Vediamo allora qual è la situazione italiana in merito al cuneo fiscale. L’Organizzazione per la Cooperazione e lo Sviluppo (OCSE) pubblica, annualmente, un rapporto sulla tassazione dei salari nel mondo. Dal rapporto 2022 (Taxing Wages 2022, pubblicato il 24.05.2022) risulta che l’Italia ha il 5° cuneo fiscale più alto tra i Paesi del mondo industrializzato, oltre 10 punti in più della media dei Paesi.
L’OCSE fissa il cuneo fiscale medio di una persona sola in Italia al 46,5%. L’Italia è preceduta da: Belgio (52,6%), Germania (48,1%), Austria (47,8%), Francia (47%). Poi si scende con percentuali sempre minori trovando, ad esempio, Stati Uniti con il 28,4%, Australia con il 27,1%, Messico con il 19,6%, Cile con il 7%. Infine la Colombia che non ha cuneo fiscale. Ovviamente, ogni Paese avrà regole diverse in materia di lavoro, retribuzioni lorde ― che potrebbero anche essere superiori a quelle italiane ― e di tutela dei lavoratori. Certo è che una minore incidenza del cuneo fiscale sul lavoro o, addirittura, l’inesistenza di esso danno una competitività maggiore ai prodotti. I beni costano meno e, quindi, possono essere offerti sui mercati a prezzi inferiori.

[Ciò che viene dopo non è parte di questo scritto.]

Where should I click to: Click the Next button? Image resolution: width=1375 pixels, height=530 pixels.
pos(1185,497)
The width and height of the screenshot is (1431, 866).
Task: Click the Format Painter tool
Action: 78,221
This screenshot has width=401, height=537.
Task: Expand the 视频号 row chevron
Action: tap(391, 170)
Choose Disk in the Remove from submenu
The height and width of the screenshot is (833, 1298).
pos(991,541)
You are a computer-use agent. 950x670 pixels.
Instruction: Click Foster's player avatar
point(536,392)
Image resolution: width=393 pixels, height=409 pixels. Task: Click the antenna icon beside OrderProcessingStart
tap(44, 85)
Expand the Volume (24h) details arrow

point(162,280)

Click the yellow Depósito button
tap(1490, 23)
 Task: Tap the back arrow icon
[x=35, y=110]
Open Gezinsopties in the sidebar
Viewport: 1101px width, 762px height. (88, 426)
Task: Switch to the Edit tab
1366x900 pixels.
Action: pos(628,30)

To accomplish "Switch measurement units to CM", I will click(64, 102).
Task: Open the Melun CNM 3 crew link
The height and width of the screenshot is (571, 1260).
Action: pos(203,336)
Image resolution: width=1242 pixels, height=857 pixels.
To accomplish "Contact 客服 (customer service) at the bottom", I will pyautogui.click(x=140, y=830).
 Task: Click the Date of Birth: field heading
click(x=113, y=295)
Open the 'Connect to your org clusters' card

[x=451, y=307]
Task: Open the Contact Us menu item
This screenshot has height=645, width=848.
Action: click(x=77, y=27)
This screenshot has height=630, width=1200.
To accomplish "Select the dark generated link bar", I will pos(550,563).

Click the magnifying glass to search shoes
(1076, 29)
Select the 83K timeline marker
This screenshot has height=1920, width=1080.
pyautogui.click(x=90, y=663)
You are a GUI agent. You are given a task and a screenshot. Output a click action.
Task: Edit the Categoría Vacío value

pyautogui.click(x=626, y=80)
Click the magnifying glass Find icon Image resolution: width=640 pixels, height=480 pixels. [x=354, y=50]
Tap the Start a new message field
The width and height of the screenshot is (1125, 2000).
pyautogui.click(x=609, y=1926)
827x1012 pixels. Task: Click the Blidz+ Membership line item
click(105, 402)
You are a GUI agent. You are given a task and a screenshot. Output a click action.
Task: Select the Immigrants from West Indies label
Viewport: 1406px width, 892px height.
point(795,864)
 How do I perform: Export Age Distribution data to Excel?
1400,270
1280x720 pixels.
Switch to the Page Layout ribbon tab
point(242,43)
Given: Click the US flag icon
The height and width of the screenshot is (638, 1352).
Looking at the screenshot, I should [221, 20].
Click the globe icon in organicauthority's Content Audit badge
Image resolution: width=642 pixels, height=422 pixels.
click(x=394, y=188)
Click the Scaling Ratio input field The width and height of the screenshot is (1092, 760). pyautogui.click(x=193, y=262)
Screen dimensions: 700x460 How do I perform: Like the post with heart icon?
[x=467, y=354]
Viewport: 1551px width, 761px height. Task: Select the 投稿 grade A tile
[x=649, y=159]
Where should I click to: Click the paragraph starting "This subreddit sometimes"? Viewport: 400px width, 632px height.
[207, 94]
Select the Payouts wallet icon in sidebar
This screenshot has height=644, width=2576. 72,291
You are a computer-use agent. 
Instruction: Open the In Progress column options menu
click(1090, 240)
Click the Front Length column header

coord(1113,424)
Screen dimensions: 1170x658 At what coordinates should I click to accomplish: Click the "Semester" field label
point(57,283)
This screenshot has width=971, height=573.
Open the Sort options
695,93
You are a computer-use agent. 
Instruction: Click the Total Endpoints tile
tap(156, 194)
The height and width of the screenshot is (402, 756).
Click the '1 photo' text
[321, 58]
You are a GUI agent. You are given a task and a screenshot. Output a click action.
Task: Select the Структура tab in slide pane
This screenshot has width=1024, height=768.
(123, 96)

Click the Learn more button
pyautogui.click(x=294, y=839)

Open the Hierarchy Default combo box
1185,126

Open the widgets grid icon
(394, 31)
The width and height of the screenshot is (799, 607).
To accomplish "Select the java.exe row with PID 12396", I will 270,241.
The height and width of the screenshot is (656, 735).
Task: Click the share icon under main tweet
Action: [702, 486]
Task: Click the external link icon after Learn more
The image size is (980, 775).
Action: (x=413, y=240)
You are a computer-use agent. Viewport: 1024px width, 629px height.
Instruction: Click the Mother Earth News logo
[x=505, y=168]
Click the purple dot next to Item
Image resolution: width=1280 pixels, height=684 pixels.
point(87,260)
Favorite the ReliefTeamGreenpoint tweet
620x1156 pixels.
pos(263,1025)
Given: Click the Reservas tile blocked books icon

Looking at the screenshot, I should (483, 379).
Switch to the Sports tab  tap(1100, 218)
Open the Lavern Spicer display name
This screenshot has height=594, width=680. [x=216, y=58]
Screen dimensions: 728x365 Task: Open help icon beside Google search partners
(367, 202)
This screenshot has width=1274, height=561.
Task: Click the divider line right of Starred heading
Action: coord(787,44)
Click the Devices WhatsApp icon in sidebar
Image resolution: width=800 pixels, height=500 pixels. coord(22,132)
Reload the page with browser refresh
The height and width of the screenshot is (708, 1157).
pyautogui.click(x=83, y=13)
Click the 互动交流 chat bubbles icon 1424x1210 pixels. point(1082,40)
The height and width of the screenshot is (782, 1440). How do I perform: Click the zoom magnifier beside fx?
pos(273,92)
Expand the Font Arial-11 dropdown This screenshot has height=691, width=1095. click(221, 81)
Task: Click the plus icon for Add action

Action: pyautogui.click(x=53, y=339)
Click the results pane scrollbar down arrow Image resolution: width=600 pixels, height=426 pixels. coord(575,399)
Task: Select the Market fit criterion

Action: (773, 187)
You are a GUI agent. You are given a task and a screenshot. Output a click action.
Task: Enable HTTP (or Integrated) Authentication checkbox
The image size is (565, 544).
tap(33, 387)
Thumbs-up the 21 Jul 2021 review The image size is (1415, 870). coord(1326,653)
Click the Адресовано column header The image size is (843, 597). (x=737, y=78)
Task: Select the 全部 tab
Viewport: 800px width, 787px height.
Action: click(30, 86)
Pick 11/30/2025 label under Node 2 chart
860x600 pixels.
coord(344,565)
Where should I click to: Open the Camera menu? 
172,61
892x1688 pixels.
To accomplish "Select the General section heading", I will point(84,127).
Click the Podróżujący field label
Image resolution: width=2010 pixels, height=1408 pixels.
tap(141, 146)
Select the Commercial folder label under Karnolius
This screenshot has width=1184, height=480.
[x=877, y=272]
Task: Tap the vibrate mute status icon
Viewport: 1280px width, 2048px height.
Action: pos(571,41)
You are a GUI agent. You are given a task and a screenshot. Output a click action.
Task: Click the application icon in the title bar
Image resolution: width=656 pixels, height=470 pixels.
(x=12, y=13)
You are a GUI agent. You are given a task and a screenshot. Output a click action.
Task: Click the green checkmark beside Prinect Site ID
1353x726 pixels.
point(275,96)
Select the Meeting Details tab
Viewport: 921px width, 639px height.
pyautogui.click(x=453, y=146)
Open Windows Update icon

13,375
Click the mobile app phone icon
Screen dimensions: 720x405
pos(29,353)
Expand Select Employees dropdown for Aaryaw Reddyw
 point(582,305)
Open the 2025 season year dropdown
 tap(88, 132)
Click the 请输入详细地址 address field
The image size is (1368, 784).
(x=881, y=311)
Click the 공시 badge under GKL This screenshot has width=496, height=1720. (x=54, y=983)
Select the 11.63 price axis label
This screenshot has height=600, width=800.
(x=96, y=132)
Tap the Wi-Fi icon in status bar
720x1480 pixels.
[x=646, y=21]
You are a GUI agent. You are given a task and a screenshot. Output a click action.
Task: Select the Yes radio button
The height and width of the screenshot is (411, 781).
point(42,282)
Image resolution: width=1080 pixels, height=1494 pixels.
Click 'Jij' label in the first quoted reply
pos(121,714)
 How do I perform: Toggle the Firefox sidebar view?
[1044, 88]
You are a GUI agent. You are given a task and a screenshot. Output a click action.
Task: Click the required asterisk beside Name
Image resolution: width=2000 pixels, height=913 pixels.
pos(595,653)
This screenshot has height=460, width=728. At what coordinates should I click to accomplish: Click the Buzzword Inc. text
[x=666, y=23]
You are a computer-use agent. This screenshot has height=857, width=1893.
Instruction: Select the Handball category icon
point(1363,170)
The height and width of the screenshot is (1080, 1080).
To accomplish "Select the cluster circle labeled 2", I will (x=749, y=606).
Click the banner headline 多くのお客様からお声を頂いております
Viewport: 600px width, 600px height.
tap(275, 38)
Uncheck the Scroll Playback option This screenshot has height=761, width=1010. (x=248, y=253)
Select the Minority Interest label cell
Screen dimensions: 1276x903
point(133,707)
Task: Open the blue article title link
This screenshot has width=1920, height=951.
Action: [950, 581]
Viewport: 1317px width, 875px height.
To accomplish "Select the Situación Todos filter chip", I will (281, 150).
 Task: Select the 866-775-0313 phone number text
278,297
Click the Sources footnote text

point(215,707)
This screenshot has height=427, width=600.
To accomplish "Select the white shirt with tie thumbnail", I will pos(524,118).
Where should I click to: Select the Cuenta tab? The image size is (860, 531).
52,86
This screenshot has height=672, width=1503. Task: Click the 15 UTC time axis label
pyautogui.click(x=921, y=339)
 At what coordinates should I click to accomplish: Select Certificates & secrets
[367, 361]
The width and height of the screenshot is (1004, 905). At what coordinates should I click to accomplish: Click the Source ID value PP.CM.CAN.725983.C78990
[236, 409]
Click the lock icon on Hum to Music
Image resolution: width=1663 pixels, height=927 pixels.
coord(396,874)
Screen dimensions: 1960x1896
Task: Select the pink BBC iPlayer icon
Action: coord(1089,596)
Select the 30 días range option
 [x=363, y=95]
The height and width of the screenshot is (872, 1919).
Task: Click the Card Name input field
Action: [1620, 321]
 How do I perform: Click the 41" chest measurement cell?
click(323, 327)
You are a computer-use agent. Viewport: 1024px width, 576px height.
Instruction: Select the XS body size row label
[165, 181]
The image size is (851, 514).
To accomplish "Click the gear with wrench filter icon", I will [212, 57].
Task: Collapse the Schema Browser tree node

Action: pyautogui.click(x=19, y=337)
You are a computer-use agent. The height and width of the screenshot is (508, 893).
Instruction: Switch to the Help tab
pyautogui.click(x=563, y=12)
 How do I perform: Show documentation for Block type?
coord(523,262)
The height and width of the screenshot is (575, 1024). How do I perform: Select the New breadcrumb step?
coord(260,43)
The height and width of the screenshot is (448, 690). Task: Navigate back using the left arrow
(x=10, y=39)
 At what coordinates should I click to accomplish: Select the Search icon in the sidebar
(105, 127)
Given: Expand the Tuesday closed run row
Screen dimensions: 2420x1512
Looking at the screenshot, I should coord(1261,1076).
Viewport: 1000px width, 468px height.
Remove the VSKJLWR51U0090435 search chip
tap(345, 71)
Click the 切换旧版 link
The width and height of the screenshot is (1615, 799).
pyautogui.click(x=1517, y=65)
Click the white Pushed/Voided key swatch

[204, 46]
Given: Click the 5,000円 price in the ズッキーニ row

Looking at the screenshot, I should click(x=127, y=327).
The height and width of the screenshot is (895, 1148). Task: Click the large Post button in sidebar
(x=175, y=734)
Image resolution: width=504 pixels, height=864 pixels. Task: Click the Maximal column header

Resta ora da tradurre questa situazione in soldoni. Sulla base del carico fiscale in Italia del 46,5%, è evidente che quasi la metà dello stipendio lordo di un lavoratore va in tasse e contributi. Tagliare questa percentuale di 4 punti ― come intenderebbe fare il Governo Draghi ― significa ridurre la percentuale al 42,5%, percentuale comunque ancora elevata. Al momento attuale, non si sa quale sarà la ripartizione del taglio tra lavoratori e imprese.
Utilizzando le percentuali fornite dall’OCSE, l’Associazione Artigiani e Piccole imprese Mestre C.G.I. A. ― ente che elabora studi in materia di lavoro ― ha stimato che il cuneo fiscale in Italia ammonti, annualmente, a circa 296 miliardi di euro, di cui: circa 161 pagati dai datori di lavoro e circa 135 pagati dai lavoratori dipendenti.
In una nota del 7 giugno su questo tema, il Sole 24Ore stima che il cuneo fiscale effettivo in Italia sia addirittura del 60%. Valutando quindi in 300 miliardi di euro l’ammontare medio annuale dei salari lordi pagati nel settore privato, indica il carico fiscale in 180 miliardi, 100 miliardi di contributi previdenziali e 80 miliardi di tasse sul reddito delle persone fisiche (IRPEF).
Com’è dato di vedere, si tratta di cifre imponenti. Tagliare il cuneo fiscale significa ridurre le entrate dello Stato, riduzione che lo Stato dovrà compensare in qualche maniera. O riduce i propri costi, come detto prima o, con le casse perennemente vuote, aumenta il debito pubblico. Anche il Governo Draghi, proponendosi di tagliare un po’ il cuneo fiscale, salvo alcuni aggiustamenti non esclude la seconda strada. E poi non meravigliamoci se, appena tira un filo di vento cattivo nell’economia, vola lo spread e i nostri titoli di Stato perdono valore e devono pagare interessi più alti per essere acquistati dagli investitori.